Question

The average ticket price at a regular movie theatre (all ages) from 1995 to 1999 can be modelled by $$C=0.06t^{2}-0.27t+5.36$$, where $$C$$ is the price in dollars and $$t$$ is the number of years since 1995 ($$t=0$$ for 1995, $$t=1$$ for 1996, and so on).
What was the average ticket price in 1998?

Answer

**step1** Understanding the problem

The problem provides a mathematical model for the average ticket price ($$C$$) at a movie theatre, based on the number of years ($$t$$) since 1995. We need to find the average ticket price in the year 1998 using this model.

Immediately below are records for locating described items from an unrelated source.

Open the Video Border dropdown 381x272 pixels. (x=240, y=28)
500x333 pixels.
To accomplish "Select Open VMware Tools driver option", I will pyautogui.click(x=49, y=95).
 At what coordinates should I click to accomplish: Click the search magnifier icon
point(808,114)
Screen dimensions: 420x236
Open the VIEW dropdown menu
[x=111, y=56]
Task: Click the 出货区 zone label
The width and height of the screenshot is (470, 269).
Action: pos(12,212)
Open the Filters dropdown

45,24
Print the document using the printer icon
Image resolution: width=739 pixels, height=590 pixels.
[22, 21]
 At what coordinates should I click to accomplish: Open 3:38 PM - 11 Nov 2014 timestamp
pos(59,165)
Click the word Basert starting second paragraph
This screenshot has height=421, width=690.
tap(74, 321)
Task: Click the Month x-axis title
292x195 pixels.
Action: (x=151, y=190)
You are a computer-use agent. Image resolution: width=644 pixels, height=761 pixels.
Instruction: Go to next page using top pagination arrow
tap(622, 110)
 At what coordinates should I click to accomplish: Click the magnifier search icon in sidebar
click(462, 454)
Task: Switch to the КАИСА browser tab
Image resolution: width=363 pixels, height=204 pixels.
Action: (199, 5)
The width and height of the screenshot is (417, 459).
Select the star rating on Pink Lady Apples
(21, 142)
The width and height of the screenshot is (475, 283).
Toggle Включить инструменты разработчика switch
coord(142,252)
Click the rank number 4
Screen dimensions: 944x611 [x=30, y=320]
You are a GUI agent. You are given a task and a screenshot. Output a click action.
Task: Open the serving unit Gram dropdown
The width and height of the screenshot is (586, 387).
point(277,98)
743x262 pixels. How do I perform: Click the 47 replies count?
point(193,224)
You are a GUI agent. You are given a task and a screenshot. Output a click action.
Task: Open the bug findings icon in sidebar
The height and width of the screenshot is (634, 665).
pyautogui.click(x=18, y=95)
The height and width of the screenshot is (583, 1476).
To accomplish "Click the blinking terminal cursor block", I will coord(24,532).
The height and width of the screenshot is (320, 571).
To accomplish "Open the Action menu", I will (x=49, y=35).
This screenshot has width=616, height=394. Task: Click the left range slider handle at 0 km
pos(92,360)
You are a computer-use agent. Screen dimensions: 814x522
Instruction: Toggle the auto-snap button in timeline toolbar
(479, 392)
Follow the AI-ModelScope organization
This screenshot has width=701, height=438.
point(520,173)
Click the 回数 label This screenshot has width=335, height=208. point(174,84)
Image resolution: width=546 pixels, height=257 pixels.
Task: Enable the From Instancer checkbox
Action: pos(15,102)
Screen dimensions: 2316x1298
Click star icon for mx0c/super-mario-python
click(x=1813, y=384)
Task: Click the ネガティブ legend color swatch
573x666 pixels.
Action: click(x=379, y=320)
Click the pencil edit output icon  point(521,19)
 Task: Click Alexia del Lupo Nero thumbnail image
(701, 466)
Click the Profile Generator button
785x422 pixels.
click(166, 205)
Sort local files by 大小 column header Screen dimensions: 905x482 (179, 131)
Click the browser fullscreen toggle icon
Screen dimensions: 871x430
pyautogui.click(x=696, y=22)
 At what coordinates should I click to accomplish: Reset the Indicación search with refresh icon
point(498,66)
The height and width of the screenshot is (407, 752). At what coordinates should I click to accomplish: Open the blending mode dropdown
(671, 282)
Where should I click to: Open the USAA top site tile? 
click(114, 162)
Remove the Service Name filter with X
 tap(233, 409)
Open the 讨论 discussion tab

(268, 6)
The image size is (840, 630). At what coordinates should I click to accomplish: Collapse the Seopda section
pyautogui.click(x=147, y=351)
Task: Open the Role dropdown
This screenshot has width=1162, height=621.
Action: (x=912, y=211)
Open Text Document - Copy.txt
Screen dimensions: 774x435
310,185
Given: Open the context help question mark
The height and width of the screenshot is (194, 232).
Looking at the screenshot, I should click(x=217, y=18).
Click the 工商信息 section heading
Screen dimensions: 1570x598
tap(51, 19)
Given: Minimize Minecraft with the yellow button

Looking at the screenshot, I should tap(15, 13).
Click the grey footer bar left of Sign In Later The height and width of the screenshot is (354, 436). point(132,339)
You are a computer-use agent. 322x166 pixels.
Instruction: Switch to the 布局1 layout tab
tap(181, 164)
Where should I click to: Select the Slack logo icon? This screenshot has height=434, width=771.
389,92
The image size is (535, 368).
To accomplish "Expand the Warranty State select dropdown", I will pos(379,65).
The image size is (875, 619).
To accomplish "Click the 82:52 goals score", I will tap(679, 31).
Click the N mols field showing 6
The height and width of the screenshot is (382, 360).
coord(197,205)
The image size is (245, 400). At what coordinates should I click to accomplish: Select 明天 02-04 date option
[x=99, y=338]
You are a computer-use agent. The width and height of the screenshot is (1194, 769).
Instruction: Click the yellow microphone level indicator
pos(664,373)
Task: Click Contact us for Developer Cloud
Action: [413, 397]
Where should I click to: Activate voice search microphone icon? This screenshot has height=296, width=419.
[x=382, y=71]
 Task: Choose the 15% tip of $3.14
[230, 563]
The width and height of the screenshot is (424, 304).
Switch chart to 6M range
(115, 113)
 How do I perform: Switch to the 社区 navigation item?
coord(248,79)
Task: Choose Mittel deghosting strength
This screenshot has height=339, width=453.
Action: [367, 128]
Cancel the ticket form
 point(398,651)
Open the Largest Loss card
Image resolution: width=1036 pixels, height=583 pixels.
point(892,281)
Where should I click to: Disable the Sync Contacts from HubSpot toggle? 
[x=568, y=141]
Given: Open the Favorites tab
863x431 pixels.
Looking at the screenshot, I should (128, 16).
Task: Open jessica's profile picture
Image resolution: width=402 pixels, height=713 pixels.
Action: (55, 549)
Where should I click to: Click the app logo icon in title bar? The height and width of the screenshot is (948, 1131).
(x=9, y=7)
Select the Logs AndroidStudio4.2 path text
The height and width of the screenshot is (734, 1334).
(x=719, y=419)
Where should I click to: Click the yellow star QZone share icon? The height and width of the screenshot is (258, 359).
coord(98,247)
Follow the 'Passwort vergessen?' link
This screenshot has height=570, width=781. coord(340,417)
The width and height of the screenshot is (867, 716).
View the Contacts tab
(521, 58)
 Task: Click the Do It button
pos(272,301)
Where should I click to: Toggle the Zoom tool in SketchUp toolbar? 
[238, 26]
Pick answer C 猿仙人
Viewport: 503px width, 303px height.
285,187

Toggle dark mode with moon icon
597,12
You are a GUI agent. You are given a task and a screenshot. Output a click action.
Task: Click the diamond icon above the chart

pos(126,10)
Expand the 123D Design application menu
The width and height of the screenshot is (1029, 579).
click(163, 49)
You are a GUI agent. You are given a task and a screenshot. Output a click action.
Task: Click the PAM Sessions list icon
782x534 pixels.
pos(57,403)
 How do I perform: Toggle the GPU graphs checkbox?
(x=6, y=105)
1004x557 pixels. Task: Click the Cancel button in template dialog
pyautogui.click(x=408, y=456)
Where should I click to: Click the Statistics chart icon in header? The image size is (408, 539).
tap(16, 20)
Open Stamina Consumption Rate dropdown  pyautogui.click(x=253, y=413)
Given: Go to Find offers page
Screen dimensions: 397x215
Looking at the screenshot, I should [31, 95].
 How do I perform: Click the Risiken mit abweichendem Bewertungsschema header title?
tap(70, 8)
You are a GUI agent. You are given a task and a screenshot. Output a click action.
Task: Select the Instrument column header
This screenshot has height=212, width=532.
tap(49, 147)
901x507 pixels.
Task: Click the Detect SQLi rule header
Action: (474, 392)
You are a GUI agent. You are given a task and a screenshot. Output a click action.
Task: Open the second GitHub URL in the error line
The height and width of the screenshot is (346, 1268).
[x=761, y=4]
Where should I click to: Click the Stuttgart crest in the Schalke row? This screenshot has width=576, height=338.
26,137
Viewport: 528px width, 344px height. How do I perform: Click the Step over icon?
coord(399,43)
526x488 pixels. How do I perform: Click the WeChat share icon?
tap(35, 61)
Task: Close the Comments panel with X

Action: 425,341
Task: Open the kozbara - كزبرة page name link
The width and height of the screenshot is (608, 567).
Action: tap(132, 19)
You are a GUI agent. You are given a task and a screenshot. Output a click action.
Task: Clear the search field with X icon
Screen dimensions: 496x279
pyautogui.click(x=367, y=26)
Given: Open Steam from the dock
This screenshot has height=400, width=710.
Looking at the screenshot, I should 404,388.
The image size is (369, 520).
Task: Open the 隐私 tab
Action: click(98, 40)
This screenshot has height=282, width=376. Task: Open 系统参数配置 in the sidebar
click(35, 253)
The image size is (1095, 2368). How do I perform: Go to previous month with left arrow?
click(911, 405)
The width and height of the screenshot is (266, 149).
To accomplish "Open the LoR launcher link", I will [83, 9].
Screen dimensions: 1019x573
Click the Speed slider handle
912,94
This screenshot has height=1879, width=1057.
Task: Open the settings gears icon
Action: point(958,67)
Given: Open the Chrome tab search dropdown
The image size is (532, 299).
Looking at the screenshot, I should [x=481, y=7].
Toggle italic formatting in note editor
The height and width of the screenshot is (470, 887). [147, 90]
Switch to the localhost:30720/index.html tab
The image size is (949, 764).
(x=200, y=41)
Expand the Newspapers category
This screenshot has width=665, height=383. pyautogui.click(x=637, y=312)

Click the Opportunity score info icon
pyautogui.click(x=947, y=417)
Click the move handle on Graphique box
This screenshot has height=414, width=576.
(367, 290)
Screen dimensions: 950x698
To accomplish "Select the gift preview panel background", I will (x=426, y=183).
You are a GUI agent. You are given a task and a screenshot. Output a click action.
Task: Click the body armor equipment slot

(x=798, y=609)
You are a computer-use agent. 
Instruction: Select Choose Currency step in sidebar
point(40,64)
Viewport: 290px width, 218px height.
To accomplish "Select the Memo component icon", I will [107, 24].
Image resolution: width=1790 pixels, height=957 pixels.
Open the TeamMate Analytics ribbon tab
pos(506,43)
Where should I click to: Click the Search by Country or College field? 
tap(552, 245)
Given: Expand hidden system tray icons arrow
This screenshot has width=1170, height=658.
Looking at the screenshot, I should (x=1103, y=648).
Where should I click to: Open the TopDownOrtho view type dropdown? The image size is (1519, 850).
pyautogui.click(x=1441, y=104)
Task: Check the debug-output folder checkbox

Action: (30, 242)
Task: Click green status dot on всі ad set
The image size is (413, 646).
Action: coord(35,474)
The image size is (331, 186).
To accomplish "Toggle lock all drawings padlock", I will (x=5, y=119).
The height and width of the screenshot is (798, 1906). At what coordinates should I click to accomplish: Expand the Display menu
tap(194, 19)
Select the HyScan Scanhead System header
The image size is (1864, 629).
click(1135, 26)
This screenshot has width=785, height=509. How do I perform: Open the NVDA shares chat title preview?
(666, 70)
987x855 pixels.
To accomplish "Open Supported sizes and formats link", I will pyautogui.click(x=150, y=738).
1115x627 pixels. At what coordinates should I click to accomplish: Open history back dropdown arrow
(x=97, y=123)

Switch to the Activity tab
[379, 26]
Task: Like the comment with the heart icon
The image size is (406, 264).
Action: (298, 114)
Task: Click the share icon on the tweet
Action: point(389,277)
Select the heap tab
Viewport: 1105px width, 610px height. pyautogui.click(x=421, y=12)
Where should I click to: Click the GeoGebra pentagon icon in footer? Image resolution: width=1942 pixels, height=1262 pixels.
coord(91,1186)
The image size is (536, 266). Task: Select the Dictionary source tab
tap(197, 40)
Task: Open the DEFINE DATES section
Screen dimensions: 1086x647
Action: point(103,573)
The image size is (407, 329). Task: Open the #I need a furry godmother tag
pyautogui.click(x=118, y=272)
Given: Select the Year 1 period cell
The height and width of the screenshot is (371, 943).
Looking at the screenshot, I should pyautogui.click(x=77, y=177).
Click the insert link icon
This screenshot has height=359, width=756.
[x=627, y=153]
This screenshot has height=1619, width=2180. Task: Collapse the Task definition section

**step2** Determining the value of 't' for the year 1998

The problem states that $$t$$ represents the number of years since 1995.
For the year 1995, $$t=0$$.
For the year 1996, $$t=1$$.
For the year 1997, $$t=2$$.
Therefore, for the year 1998, $$t=3$$.

**step3** Substituting the value of 't' into the given formula

The given formula for the average ticket price is $$C=0.06t^{2}-0.27t+5.36$$.
We will substitute $$t=3$$ into this formula:
$$C = 0.06 \times (3)^2 - 0.27 \times 3 + 5.36$$

**step4** Calculating the individual terms

First, calculate the value of $$3^2$$:
$$3^2 = 3 \times 3 = 9$$.
Next, calculate the value of $$0.06 \times 9$$:
$$0.06 \times 9 = 0.54$$.
Next, calculate the value of $$0.27 \times 3$$:
$$0.27 \times 3 = 0.81$$.

**step5** Performing the final calculation to find the price

Now, substitute the calculated values back into the expression:
$$C = 0.54 - 0.81 + 5.36$$.
First, perform the subtraction:
$$0.54 - 0.81 = -0.27$$.
Then, perform the addition:
$$-0.27 + 5.36 = 5.09$$.
So, the average ticket price in 1998 was $5.09.